▶ Records supplied
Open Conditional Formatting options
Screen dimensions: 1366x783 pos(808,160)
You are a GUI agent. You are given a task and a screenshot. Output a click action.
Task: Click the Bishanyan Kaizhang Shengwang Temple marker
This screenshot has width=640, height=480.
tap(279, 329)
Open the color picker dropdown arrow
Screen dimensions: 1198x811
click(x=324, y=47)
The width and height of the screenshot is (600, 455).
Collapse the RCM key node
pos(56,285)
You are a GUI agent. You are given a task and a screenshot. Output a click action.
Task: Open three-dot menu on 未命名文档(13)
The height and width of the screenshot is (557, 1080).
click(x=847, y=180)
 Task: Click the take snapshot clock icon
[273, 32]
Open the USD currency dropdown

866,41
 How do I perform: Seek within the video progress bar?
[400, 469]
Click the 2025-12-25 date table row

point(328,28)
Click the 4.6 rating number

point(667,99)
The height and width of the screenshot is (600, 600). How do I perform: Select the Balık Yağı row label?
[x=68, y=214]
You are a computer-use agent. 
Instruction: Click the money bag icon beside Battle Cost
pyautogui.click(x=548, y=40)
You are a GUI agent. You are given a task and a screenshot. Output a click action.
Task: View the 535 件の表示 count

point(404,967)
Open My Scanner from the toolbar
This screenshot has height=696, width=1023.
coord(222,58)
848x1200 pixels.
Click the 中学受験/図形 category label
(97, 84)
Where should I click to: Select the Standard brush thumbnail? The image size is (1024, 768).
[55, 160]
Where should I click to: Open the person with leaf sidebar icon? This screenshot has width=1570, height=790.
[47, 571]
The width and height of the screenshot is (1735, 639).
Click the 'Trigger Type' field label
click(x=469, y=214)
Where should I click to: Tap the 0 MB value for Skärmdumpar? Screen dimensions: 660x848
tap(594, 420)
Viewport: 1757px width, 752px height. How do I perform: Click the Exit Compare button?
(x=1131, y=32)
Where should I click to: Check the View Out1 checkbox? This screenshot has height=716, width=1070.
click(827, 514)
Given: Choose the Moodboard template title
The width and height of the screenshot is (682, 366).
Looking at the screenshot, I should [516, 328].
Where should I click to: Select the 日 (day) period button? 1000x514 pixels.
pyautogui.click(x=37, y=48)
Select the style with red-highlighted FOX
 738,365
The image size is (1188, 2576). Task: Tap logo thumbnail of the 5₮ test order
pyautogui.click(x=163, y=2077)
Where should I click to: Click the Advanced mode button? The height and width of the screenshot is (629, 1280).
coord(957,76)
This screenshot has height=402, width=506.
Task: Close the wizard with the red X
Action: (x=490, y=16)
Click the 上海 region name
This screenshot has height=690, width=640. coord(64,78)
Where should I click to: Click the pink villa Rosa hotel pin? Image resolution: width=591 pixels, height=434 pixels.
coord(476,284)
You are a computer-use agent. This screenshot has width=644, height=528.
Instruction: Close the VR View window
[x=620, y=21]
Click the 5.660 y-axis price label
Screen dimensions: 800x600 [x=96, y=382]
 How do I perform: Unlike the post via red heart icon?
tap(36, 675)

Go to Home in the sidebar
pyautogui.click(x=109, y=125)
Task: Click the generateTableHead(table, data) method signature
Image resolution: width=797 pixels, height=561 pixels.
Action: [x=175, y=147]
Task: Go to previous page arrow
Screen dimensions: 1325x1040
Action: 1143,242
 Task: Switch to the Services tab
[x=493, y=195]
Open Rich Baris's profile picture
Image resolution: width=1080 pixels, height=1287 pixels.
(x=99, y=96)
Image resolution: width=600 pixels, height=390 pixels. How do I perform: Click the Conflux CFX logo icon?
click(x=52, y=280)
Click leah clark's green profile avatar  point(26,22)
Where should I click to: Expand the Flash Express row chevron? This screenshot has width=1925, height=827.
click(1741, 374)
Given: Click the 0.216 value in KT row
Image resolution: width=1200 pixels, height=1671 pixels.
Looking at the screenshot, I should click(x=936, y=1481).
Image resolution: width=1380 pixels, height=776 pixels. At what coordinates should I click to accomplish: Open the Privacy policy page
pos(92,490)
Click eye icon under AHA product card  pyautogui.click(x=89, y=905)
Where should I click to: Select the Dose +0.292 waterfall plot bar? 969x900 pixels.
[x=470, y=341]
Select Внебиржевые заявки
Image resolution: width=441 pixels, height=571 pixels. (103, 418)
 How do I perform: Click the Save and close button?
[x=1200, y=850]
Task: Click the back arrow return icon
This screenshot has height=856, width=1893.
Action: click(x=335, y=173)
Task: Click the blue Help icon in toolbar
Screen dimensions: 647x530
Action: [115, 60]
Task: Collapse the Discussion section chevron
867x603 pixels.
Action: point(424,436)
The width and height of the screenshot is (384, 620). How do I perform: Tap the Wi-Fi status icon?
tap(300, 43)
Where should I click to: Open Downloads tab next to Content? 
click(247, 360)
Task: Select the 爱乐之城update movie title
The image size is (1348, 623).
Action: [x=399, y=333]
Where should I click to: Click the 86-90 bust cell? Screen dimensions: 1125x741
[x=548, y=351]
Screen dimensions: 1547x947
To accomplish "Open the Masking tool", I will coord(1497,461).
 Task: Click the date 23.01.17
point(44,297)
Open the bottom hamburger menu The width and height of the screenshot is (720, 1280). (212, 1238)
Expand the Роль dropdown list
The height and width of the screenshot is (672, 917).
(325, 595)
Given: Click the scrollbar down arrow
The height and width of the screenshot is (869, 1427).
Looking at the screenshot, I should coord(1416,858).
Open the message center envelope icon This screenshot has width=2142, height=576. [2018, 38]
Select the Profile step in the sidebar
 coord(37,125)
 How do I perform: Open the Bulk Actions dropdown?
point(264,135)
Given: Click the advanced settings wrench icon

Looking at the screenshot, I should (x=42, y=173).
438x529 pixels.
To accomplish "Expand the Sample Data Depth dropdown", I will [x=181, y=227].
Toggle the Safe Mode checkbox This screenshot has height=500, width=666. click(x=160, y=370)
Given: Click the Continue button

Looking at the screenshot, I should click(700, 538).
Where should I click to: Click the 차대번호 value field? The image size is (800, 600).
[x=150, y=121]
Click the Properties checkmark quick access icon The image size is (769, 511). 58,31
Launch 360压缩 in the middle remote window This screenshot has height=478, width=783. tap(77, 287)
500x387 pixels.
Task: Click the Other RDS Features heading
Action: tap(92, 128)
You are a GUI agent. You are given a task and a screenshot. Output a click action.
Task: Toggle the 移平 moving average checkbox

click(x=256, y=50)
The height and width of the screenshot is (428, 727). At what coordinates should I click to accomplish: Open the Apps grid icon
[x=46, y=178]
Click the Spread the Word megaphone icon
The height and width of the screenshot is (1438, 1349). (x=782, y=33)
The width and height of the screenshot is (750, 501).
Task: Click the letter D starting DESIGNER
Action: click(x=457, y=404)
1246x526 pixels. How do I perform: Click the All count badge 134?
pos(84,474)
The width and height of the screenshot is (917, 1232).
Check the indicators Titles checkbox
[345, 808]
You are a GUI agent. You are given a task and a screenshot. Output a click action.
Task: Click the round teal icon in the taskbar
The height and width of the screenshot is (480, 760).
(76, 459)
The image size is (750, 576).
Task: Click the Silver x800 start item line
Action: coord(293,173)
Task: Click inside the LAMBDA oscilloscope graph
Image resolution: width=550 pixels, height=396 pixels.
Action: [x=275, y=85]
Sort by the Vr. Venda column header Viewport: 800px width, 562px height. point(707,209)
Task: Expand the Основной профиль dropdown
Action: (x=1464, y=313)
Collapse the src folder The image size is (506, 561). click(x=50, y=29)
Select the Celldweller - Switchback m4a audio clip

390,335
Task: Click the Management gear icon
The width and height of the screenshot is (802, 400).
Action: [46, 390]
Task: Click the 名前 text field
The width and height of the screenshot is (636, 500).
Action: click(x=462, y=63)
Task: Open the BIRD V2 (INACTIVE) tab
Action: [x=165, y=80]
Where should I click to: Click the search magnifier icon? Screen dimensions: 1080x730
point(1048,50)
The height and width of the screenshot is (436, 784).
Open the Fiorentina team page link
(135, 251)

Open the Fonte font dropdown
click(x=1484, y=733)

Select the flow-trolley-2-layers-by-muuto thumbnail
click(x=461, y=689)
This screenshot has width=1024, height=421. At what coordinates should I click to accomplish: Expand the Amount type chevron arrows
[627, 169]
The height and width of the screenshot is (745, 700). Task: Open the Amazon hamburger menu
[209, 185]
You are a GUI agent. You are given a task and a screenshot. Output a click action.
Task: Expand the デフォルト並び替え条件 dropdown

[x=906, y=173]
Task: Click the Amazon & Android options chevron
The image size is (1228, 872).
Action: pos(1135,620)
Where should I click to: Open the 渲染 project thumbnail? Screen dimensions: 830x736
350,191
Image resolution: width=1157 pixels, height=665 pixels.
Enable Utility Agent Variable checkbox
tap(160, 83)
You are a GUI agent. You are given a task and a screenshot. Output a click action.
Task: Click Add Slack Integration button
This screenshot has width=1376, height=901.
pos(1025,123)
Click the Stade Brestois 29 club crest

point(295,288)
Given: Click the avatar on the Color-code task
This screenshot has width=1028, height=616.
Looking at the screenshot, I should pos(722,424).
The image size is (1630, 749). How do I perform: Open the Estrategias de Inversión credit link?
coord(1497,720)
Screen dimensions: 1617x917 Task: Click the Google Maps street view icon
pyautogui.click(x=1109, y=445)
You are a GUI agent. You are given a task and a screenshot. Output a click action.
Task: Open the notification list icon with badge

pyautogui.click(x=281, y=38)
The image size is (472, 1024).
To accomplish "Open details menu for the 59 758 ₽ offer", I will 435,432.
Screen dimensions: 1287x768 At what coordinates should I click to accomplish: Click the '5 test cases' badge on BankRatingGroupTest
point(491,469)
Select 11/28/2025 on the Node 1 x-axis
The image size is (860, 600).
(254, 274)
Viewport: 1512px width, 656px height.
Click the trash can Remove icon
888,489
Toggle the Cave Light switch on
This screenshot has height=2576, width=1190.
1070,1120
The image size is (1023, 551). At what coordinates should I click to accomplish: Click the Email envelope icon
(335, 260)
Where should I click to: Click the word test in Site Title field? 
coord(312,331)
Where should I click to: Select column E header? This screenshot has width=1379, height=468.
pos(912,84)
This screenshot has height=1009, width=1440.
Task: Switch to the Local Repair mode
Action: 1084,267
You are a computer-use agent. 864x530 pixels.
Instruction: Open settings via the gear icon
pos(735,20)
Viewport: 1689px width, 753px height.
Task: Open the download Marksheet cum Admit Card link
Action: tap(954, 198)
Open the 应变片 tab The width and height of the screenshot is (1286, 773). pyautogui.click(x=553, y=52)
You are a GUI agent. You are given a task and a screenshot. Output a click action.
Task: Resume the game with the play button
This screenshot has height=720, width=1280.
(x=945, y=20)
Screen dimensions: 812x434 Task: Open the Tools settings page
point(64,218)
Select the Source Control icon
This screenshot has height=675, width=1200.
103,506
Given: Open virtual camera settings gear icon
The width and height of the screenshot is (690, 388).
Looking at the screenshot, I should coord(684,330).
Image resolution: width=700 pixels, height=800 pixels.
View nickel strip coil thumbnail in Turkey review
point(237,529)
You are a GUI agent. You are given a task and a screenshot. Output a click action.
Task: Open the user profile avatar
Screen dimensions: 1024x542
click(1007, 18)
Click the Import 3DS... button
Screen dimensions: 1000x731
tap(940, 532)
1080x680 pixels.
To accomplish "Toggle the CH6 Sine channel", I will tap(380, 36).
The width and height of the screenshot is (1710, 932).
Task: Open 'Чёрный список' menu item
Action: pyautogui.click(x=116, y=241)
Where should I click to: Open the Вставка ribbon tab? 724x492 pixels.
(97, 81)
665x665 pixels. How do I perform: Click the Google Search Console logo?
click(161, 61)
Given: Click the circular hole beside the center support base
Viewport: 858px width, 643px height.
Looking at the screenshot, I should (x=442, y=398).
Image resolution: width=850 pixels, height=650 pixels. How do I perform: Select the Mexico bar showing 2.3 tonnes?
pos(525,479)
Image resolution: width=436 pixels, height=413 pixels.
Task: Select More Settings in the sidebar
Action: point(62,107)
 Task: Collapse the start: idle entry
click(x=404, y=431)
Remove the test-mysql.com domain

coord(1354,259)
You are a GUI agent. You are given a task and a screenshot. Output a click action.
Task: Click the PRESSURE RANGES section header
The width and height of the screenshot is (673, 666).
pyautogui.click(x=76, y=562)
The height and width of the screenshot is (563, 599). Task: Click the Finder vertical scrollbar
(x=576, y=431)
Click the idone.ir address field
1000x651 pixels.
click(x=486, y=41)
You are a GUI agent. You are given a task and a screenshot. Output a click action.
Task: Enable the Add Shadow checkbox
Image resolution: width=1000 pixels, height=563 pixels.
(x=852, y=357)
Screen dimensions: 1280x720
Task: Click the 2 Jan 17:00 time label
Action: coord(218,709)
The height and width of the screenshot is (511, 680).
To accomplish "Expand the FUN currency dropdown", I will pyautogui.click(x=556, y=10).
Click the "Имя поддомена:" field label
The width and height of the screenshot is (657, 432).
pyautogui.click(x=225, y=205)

▶ Action item
Show every line from the listing that contains "computer".

▶ Exercise result
You are a computer-use agent. 
You are a computer-use agent. This screenshot has width=644, height=528.
You are a computer-use agent. 864x530 pixels.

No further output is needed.